BANDBREITENOPTIMIERUNG
Um sehr tiefe Frequenzen übertragen zu können, sollte ein Übertrager eine große Windungszahl besitzen. Doch den resultierenden großen Spulen gelingt es bei hohen Frequenzen nicht mehr vollständig, ihre Energie auf den magnetischen Kern zu übertragen, sie wirken dann als Dros
seln der Hochfrequenzübertragung entgegen. Noch dazu wirken die Kapazitäten zwischen einzelnen Windungen und auch die des nachfolgenden Phono-Verstärkers als Kurzschluss für hohe Frequenzen. Der Entwickler eines Übertragers muss also den optimalen Kompromiss zwischen der Übertragung tiefster und höchster Frequenzen finden. Die gute Nachricht: Den Audiobereich lassen gut konstruierte Übertrager transparent durch. Und die untere Grenzfrequenz wirkt als effektiver Rumpelfilter, während die obere Grenzfrequenz verhindert, dass Phonokabel als Hochfrequenzantennen wirken und nachfolgende Verstärkerstufen in dem Klang schädliche Arbeitsbereiche treiben. Ein Teil der Magie des englischen HiFi wird dieser konsequenten Bandbreitenbeschränkung zugeschrieben.
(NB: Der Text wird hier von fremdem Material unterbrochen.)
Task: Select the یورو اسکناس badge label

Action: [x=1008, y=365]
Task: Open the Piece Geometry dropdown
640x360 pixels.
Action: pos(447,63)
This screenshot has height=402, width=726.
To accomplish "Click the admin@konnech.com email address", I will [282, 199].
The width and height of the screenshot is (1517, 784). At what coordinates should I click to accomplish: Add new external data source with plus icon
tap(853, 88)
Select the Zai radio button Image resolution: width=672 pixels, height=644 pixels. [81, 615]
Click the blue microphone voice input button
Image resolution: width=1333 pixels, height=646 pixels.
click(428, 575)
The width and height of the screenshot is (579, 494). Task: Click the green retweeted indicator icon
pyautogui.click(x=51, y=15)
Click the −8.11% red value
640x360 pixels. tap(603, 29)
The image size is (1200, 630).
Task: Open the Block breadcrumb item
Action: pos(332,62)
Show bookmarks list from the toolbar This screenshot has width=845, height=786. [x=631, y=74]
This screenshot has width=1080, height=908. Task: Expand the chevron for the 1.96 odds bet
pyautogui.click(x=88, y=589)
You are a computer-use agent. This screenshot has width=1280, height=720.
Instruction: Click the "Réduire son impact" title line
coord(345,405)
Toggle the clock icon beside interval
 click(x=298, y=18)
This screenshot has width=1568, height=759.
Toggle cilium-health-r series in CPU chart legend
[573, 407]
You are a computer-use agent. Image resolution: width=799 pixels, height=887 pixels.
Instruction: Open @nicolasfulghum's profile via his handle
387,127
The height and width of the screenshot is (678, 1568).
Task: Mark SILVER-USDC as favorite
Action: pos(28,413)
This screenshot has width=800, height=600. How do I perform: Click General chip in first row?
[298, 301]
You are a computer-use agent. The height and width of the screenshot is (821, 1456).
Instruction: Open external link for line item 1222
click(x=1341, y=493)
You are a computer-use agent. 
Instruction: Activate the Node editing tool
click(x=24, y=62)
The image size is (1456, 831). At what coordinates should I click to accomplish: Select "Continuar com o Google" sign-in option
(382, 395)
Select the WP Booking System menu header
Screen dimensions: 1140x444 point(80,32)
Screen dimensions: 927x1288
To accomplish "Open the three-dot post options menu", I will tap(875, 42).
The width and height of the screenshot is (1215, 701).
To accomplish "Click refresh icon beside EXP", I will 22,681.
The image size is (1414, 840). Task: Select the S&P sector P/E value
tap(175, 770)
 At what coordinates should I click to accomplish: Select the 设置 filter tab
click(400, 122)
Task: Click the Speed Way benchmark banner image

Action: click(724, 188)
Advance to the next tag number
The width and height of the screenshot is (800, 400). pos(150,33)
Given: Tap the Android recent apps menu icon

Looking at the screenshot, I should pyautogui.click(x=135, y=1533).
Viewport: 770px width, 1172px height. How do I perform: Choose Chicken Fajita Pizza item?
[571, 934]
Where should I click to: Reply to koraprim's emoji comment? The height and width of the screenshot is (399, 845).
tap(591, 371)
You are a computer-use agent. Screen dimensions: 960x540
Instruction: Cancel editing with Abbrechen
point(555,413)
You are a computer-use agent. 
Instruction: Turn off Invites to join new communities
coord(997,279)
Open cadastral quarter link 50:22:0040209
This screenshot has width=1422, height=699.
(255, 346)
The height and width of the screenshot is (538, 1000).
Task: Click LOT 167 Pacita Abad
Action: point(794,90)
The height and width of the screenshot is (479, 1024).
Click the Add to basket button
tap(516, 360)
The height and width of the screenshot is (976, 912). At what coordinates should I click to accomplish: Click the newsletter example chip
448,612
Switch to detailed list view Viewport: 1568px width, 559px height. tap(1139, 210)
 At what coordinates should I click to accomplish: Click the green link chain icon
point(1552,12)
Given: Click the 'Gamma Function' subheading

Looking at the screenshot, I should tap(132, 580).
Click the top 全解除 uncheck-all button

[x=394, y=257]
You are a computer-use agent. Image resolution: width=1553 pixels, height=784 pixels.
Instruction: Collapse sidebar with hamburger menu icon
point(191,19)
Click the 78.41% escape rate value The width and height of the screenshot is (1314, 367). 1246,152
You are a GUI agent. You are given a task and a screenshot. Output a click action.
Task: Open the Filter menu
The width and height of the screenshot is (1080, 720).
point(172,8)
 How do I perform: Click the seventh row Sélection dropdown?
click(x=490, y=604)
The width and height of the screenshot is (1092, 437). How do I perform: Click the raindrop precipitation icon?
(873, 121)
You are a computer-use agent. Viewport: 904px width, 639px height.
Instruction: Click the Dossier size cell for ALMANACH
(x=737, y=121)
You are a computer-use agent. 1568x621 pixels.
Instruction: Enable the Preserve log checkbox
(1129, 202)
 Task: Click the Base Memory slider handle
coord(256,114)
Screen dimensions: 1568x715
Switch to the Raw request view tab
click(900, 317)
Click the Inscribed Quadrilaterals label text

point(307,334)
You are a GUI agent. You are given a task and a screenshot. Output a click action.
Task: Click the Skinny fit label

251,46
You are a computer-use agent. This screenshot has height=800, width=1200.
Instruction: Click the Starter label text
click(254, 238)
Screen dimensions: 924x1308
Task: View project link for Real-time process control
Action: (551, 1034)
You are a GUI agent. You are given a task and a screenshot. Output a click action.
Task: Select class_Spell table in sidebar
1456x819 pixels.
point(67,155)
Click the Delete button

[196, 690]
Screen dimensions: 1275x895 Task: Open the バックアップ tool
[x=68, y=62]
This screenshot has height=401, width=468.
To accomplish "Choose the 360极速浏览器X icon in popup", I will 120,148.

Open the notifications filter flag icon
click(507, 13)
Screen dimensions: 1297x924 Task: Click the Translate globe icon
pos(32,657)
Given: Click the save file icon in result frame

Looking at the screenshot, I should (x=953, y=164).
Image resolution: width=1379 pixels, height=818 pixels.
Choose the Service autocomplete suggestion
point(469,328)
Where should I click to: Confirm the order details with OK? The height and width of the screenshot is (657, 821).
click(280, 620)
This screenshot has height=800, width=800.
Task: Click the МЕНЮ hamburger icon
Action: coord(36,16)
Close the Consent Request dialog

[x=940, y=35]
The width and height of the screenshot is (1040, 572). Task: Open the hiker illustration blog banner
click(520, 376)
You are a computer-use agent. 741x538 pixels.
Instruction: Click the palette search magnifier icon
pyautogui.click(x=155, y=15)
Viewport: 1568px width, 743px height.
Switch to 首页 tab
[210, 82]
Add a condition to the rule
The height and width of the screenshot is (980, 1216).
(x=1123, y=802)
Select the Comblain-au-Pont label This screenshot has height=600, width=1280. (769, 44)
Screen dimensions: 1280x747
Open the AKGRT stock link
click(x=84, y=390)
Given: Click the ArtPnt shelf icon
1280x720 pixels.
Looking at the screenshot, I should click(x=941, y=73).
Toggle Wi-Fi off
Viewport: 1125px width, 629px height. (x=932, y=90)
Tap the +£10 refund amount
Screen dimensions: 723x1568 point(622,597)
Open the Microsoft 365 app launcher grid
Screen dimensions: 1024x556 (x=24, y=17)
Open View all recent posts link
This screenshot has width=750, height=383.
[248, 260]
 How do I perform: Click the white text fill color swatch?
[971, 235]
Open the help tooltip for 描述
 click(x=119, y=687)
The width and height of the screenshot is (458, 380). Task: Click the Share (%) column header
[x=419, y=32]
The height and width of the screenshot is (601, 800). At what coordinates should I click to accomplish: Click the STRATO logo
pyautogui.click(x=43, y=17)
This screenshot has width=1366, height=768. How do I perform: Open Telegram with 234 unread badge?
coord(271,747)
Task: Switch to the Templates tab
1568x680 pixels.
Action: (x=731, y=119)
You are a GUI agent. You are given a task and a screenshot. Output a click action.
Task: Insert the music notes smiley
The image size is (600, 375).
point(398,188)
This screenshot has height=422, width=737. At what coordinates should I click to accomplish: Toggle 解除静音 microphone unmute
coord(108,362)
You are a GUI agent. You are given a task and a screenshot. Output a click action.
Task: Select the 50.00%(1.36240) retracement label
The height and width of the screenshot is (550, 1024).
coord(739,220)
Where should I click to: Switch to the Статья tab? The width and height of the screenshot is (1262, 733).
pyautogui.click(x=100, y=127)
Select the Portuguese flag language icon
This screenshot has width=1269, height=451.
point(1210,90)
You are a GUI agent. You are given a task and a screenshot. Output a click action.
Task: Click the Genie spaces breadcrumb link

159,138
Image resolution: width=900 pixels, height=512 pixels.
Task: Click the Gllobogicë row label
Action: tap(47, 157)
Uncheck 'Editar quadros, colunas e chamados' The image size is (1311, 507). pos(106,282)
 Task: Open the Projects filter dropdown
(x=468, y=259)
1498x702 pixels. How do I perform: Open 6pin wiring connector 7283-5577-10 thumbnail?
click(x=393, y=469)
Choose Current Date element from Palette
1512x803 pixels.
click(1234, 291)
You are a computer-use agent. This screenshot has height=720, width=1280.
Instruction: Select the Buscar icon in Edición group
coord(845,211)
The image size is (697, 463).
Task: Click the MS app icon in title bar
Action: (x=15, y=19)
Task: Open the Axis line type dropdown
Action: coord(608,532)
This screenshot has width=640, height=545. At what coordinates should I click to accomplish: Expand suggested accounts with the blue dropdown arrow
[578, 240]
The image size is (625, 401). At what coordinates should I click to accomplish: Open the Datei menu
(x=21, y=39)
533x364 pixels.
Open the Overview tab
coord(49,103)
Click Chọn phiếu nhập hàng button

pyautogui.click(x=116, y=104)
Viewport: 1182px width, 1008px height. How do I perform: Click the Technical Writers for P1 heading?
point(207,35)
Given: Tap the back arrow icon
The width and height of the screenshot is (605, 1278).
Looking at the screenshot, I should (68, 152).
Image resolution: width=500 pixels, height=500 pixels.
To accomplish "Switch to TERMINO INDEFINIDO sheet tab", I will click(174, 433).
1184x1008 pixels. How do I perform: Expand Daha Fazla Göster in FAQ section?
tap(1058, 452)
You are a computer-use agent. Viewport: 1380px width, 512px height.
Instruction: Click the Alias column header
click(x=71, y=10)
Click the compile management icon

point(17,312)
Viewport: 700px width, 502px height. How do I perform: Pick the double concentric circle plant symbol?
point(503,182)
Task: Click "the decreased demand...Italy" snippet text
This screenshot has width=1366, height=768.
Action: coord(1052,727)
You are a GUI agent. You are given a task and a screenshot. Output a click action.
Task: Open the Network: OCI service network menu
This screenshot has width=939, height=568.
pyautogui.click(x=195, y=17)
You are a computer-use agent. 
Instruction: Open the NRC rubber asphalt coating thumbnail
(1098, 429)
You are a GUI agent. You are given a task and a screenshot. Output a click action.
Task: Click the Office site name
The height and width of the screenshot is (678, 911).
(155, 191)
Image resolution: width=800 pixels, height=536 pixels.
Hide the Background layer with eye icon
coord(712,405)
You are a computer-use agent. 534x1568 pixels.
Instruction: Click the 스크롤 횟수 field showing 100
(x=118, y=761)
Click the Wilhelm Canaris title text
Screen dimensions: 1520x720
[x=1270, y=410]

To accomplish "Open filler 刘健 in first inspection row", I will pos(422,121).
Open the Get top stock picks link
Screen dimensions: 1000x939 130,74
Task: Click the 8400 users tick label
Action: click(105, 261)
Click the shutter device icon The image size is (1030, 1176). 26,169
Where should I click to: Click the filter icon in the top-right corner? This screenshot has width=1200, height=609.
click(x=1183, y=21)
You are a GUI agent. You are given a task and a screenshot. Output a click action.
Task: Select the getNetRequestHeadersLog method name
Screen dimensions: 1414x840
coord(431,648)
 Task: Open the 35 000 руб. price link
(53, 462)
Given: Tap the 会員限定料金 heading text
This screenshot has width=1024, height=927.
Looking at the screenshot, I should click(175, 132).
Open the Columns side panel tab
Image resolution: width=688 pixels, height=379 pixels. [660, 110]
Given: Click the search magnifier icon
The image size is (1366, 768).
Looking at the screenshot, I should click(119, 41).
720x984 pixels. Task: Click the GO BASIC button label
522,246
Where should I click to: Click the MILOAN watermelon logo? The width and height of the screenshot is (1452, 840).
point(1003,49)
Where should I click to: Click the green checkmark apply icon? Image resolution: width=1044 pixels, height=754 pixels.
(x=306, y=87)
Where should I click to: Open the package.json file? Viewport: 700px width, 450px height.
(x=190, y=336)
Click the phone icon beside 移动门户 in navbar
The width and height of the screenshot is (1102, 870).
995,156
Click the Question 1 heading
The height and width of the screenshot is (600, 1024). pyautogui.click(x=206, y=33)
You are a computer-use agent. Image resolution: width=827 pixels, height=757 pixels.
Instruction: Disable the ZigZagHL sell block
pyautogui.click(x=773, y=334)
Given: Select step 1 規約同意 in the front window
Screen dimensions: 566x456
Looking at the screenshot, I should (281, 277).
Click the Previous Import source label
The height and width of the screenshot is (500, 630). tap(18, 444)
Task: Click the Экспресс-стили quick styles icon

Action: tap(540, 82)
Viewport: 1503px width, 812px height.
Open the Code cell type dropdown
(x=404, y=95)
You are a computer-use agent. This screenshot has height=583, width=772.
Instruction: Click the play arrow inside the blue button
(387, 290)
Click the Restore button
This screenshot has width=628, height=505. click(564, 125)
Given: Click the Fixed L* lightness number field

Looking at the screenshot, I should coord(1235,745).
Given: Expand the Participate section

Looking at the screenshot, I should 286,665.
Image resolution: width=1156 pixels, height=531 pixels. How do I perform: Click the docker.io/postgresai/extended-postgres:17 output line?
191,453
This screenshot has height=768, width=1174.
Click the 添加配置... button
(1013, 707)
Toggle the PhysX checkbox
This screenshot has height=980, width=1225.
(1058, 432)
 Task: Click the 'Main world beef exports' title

ÜBERTRAGER UND TONABNEHMER
Aus Sicht des Tonabnehmers ergibt sich aufgrund der mit der unteren Grenzfrequenz einhergehenden Verringerung der Eingangsimpedanz ein weiterer Effekt. So kann die Eingangsimpedanz, wie an einem guten Übertrager als Beispiel vom Testlab gemessen, von 120 Ohm im mittleren Bereich auf 4 Ohm bei 10 Hz abfallen – darunter wird es noch weniger. Das erhöht die elektrische Dämpfung des Tonabnehmers bei der Tiefenresonanz (um die 7–11 Hz) und bei den Störungen durch Plattenverwellungen im Frequenzbereich darunter. Wie groß dieser Effekt angesichts der auch durch das Gummi der Nadelträgeraufhängung vorhandenen mechanischen Dämpfung ausfällt, ist unklar. Das Testlab wird dies bei Gelegenheit genauer untersuchen.